One of the first photographs of a Matschie’s tree kangaroo in the wild.  Photo credit: G.Porolak, Tree Kangaroo Conservation Program.

My research career started as a master’s student at University of Rhode Island.  As a graduate student in the Department of Natural Resources Science and a member of the Tree Kangaroo Conservation Program (TKCP), I conducted field work on the Huon Peninsula in Papua New Guinea.  With colleagues, we conducted the first-ever GPS tracking study on endangered Matschie’s tree kangaroos.  Our daily routine consisted of tracking collared individuals with radio-telemetry equipment.  Once located (at times a lengthy and frustrating affair), we collected habitat variables (e.g., tree species and height, understory vegetation) to relate to the animals position.  These data served as inputs for habitat selection models and a remotely sensed vegetation classification.

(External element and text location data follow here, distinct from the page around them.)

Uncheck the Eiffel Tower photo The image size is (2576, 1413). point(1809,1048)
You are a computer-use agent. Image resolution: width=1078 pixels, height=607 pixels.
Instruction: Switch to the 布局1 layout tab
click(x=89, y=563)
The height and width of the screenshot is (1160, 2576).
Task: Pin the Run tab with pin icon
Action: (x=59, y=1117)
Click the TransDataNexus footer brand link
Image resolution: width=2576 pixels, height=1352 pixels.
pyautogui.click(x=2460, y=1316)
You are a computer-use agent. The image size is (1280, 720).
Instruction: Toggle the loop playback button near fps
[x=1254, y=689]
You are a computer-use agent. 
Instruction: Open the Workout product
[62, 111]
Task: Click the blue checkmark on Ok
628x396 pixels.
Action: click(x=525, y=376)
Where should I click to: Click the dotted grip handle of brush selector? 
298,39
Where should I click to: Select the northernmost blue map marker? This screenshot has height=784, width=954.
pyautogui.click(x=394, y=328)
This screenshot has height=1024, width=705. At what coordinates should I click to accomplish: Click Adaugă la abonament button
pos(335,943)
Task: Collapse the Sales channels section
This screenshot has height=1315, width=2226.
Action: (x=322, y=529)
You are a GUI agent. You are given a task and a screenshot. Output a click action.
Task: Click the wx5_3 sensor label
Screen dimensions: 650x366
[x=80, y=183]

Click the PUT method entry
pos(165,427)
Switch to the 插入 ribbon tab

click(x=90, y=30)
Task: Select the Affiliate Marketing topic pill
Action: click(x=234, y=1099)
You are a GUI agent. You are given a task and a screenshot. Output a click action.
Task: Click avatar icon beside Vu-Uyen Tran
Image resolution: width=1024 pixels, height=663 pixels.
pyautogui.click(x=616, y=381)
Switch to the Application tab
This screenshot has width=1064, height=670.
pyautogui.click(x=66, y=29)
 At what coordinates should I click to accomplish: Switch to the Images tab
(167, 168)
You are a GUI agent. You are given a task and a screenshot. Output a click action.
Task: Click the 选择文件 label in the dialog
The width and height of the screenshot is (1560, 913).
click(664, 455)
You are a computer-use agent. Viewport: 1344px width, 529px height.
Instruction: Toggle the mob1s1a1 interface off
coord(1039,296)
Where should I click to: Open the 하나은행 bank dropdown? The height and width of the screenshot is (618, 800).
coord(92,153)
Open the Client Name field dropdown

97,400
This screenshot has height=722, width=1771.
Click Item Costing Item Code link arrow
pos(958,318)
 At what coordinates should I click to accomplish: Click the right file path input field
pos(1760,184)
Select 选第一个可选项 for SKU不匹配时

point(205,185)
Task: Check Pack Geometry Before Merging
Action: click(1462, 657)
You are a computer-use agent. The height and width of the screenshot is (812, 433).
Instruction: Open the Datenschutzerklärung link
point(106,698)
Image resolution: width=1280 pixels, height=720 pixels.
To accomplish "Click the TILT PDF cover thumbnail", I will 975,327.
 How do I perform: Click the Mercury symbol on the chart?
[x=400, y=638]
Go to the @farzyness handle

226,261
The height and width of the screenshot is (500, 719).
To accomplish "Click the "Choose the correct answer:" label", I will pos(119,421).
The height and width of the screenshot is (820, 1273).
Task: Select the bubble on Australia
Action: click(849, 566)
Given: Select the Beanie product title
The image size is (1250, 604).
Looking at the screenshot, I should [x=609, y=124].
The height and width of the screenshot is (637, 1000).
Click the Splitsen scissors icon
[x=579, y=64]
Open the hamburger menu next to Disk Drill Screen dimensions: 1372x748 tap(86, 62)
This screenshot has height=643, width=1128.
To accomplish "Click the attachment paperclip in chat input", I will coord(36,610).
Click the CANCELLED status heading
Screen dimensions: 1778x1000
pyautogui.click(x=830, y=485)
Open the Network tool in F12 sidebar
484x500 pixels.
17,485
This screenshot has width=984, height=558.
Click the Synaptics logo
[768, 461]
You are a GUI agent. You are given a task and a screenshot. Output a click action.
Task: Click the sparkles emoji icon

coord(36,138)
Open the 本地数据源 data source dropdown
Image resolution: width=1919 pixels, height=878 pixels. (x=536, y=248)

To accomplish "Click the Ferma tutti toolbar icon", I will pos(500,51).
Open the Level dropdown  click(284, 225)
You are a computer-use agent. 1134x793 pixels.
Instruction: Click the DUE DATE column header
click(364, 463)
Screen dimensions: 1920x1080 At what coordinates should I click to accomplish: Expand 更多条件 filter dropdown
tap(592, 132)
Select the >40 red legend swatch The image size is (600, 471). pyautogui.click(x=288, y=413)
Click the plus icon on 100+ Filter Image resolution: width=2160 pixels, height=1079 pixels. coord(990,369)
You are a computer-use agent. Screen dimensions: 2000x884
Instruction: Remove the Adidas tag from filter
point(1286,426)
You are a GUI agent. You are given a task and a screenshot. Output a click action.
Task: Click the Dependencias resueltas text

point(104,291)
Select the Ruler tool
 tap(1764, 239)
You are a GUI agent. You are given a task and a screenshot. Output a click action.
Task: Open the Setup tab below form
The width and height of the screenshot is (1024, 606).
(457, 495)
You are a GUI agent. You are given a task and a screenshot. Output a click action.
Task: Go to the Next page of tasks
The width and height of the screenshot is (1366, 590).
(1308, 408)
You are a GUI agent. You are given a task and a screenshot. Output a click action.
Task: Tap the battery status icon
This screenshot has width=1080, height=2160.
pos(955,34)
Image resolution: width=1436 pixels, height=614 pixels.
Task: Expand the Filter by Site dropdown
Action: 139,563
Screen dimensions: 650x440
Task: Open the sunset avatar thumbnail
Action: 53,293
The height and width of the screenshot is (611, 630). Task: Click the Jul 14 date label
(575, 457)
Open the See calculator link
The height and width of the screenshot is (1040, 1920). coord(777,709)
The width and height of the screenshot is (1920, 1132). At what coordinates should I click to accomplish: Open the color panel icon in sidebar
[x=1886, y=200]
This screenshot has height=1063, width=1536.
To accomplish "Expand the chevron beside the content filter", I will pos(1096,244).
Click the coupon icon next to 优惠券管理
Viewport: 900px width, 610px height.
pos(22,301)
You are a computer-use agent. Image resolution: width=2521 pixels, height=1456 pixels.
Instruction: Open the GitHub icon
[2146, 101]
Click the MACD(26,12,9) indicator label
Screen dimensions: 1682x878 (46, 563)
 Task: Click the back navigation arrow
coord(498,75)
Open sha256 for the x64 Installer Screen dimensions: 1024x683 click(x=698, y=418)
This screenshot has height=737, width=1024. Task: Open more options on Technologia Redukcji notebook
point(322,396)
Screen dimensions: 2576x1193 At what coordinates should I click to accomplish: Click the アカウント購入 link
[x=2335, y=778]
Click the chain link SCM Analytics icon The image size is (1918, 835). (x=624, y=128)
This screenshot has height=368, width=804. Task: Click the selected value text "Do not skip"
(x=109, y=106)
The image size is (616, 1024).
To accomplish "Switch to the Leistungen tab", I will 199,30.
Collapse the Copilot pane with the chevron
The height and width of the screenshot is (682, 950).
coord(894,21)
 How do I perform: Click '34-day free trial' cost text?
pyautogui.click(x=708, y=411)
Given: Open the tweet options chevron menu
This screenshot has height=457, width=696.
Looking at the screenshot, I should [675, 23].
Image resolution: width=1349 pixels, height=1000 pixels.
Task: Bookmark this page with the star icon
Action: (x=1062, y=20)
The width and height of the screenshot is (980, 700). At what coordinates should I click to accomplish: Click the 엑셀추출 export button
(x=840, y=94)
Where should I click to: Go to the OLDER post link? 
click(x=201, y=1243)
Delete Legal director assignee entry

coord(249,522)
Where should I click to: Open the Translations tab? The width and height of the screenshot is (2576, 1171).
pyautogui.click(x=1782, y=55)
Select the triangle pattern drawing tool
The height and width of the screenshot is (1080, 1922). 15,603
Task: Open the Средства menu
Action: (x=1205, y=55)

I’m very proud of the work I conducted as part of the TKCP team.  The TKCP continues to conduct ground-breaking research in Papua New Guinea, resulting in improved human livelihoods and the establishment of the first-ever nationally-recognized conservation area within the nation’s borders.

Barely perceivable, a GPS-collared Matschie’s tree kangaroo can be seen in the image center, high up in the cloud forest canopy.